A Plant-based SARS-CoV-2 Vaccine

Researchers at a Canadian biotechnology company Medicago have developed a vaccine for SARS-CoV-2. The vaccine is produced by inserting the SARS-CoV-2 protein into the nuclei of benthi plants (Nicotiana benthamiana, commonly found in Australia). This is then transfected into a bacterial cell (Agrobacterium tumefaciens) to use as a vector.

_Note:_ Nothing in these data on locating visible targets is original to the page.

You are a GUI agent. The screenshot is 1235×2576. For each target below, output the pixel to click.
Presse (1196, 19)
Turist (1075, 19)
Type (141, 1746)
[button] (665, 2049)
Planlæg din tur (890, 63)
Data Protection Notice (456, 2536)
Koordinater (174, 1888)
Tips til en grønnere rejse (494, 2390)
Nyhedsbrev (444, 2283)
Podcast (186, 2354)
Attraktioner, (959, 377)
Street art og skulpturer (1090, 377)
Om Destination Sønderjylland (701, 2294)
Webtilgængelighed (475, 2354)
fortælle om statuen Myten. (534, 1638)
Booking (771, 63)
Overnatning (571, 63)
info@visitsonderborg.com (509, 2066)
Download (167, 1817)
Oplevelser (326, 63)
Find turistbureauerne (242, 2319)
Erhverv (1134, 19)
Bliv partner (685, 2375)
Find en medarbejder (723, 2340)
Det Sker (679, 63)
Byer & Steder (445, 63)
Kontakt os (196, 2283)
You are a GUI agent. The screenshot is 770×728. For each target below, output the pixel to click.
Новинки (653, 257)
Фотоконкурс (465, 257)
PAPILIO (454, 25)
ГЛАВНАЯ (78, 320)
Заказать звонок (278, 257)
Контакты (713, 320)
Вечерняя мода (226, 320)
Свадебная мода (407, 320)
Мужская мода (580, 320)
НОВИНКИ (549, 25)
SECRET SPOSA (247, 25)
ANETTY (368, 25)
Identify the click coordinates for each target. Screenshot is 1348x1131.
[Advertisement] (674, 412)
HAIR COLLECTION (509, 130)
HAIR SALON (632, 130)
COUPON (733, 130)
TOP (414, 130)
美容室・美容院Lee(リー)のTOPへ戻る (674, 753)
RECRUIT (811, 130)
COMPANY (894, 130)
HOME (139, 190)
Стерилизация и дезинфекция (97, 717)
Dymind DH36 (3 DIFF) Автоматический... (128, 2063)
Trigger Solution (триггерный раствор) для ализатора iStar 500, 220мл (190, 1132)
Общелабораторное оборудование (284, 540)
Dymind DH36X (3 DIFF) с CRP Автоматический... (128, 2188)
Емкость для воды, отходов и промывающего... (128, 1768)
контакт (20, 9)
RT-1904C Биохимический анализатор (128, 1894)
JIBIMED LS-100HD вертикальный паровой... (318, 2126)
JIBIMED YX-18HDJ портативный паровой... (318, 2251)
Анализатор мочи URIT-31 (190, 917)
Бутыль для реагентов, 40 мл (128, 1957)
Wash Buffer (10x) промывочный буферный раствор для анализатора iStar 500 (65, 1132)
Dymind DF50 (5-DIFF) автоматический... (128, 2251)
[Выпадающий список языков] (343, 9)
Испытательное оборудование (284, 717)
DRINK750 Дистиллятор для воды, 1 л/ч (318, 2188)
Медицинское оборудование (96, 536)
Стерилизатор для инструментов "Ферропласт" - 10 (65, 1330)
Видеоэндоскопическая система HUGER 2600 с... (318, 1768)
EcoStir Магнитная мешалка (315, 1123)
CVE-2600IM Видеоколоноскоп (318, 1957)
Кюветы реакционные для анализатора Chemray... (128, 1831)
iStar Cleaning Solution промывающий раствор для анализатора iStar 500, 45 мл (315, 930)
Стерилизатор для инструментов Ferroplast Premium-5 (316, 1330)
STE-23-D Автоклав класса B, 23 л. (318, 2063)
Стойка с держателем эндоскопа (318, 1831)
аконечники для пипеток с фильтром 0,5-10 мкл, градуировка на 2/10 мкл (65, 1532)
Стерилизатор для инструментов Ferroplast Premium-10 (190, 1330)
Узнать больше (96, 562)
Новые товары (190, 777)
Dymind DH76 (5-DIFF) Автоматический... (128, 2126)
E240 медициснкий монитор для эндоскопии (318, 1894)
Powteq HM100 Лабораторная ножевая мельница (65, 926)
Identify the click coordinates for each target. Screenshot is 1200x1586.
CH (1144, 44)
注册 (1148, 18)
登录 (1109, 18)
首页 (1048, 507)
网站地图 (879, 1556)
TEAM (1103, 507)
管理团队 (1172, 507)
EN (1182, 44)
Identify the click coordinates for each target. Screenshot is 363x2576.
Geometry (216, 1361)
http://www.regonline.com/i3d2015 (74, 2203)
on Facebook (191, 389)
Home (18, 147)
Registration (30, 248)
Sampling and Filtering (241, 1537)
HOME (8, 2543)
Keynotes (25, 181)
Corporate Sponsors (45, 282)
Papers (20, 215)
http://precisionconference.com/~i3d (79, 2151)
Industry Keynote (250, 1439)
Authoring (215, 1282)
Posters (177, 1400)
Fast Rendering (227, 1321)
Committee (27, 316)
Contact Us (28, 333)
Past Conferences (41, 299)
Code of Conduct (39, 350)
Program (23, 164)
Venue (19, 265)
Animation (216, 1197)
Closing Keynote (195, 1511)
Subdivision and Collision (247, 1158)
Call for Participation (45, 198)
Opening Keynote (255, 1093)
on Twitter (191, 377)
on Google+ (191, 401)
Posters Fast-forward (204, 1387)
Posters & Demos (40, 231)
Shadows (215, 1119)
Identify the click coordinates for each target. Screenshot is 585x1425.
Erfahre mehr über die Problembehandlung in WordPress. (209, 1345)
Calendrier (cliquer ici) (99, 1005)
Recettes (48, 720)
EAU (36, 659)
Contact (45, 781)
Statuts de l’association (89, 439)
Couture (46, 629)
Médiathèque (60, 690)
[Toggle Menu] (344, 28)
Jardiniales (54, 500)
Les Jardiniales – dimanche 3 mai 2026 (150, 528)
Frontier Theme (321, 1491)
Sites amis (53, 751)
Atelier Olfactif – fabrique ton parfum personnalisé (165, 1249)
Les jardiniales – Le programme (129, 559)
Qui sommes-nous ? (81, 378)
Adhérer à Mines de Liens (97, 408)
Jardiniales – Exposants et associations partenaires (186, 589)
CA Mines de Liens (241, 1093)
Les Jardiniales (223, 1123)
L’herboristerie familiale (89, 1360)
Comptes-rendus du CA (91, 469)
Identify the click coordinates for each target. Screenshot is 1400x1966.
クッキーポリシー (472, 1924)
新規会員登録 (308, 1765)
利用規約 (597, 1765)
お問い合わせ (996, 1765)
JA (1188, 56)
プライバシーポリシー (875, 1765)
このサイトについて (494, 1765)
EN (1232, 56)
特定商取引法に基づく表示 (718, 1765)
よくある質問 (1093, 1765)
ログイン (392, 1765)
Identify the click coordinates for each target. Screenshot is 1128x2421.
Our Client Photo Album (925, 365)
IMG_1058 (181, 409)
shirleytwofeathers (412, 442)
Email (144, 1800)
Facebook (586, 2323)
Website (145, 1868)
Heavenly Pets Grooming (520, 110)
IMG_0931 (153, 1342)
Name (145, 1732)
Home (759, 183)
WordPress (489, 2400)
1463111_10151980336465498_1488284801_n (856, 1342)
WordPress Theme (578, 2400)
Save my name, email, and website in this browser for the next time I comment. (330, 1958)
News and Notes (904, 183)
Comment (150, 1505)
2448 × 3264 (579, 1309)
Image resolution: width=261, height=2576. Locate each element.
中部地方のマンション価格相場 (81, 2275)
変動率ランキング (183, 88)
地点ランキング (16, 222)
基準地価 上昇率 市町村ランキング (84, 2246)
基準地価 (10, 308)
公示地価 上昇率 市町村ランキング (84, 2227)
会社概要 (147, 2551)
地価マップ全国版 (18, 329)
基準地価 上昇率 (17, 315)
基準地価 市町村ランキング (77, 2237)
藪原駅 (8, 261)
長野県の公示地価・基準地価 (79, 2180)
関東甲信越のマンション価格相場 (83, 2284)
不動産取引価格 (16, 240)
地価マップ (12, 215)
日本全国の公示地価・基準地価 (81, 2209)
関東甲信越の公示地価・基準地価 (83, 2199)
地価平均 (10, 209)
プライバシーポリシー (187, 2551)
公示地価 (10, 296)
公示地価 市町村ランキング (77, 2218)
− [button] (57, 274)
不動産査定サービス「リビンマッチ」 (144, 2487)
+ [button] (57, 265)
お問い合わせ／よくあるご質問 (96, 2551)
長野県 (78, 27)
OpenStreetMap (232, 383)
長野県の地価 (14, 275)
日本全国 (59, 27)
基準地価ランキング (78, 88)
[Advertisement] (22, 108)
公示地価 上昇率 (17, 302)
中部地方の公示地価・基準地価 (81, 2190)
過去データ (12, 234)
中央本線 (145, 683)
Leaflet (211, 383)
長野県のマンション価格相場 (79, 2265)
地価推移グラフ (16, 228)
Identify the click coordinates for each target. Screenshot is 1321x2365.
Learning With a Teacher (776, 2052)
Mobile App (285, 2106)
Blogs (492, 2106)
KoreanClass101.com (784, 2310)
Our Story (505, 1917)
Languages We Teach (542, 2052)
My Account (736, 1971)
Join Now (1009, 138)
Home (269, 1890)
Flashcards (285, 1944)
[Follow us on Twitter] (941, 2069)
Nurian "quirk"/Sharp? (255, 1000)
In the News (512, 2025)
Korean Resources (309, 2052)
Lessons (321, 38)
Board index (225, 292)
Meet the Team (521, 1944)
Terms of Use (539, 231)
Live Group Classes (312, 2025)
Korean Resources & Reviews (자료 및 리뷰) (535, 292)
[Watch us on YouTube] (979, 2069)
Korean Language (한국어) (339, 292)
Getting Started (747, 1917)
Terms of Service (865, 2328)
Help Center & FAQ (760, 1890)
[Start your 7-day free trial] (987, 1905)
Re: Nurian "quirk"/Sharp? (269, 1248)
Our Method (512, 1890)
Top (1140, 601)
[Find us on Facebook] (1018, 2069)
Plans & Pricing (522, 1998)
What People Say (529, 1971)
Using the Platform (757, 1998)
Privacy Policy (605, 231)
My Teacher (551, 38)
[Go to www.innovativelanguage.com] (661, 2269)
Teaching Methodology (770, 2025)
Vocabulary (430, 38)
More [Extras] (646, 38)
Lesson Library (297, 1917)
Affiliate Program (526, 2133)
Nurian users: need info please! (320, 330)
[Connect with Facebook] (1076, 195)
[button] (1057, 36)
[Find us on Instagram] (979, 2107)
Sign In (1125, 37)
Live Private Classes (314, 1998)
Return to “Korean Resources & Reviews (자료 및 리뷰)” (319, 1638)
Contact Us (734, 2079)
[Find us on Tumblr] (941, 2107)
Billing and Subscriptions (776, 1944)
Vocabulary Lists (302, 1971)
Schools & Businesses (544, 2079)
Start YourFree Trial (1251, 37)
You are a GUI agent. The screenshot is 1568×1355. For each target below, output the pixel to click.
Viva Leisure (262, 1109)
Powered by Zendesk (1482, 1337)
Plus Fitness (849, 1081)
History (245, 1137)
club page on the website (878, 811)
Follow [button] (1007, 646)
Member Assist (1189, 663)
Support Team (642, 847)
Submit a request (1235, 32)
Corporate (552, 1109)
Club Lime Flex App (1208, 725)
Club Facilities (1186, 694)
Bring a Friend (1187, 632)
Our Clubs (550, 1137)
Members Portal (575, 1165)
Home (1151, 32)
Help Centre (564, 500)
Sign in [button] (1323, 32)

These cells are then injected into the bloodstream, where they express the S protein to stimulate the immune system. In a phase 1 trial, adults aged between 18 and 55 were injected with a plant-produced virus-like particle (VLP).

The trial indicates that this novel VLP developed to combat SARS-CoV-2, the causative agent of COVID-19 disease, shows strong immunogenic properties and no serious adverse effects.


The research tested this compound in three different magnitudes (3.75 μg, 7.5 μg, and 15 μg), each either adjuvanted with CpG1018, AS03, or without an adjuvant. CpG 1018 and AS03 are compounds commonly added to vaccines to induce a more robust immune response by the body.

All participants received their second dosage 21 days after their first and were sampled again on day 42 (after initial injection). As expected, the addition of either CpG 1018 or AS03 adjuvants did aid and increase the immunogenic response exhibited by the body, particularly so with AS03. Mild adverse effects such as injection site pain were seen and a fifth reported experiencing headaches or fatigue.